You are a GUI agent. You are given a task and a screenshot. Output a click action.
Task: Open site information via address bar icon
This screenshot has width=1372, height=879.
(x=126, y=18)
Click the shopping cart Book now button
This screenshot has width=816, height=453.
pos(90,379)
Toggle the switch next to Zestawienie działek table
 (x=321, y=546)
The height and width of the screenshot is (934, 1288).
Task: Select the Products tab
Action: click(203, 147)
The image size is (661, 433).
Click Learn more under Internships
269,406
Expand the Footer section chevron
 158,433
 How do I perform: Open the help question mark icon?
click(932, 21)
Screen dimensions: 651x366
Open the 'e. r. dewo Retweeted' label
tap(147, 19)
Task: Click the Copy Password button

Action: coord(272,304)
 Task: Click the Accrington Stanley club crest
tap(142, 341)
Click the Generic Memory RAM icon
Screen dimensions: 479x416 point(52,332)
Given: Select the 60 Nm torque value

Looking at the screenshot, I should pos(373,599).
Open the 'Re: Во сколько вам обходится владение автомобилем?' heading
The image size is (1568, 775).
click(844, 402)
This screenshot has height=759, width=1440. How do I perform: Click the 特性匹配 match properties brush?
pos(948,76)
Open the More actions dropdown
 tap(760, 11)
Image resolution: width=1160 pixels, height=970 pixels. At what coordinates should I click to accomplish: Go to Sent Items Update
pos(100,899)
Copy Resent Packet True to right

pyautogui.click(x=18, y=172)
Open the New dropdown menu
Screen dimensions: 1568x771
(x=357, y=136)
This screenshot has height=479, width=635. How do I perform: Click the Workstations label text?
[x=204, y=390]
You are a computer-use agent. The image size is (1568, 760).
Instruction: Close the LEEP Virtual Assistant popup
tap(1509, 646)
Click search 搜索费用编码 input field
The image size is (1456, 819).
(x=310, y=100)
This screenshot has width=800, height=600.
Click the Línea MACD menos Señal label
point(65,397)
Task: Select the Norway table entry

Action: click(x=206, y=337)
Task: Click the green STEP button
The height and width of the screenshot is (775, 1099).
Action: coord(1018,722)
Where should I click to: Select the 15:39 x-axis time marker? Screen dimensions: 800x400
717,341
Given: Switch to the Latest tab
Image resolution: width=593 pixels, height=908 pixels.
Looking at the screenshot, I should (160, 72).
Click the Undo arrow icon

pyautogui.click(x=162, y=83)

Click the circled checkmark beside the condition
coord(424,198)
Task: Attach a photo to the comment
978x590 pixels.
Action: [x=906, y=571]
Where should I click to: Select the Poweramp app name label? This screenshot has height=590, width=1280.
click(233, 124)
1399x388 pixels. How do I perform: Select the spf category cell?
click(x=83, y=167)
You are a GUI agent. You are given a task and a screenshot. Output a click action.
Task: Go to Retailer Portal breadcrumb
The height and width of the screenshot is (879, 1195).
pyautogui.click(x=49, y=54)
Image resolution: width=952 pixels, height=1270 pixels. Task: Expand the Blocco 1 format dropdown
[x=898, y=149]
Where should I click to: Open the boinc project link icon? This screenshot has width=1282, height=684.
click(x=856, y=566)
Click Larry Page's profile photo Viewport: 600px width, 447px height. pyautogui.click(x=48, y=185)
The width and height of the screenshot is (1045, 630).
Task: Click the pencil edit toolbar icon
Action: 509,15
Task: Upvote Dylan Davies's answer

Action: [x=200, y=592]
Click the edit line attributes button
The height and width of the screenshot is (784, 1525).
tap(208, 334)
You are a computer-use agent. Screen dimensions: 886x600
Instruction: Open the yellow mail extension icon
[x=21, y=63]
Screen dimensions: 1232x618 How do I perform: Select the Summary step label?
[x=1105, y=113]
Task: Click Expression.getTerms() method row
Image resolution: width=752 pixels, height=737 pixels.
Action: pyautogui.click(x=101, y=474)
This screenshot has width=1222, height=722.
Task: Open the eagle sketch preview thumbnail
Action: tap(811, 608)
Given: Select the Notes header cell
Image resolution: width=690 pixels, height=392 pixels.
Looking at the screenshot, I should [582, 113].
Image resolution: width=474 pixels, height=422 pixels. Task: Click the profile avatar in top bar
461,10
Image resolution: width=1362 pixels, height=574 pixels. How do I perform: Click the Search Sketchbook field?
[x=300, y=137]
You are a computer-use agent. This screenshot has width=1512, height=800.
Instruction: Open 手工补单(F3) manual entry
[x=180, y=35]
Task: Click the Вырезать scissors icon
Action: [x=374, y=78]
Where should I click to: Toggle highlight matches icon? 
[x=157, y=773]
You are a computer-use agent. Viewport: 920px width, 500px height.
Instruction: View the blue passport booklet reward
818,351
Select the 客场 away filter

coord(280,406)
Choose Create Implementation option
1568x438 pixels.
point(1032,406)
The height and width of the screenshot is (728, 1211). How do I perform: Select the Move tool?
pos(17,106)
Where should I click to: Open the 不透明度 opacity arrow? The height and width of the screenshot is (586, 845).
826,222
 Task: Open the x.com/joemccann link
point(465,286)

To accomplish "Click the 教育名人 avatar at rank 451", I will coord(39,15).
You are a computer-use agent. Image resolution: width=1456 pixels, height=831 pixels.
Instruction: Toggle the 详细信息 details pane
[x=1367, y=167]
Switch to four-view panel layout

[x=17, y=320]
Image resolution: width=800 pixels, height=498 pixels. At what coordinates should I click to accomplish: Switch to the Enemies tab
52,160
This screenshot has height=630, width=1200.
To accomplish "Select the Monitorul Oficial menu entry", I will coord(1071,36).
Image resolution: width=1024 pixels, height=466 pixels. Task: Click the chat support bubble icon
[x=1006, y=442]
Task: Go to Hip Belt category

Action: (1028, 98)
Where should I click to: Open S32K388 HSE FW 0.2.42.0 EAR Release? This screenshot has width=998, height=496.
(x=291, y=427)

** Exercise directions **
In the listing above, find each line containing "computer" and copy it.

** Written solution **
You are a computer-use agent. The image size is (1568, 760).
You are a computer-use agent. Screen dimensions: 886x600
You are a computer-use agent. This screenshot has width=1512, height=800.
You are a computer-use agent. Viewport: 920px width, 500px height.
You are a computer-use agent. Image resolution: width=1456 pixels, height=831 pixels.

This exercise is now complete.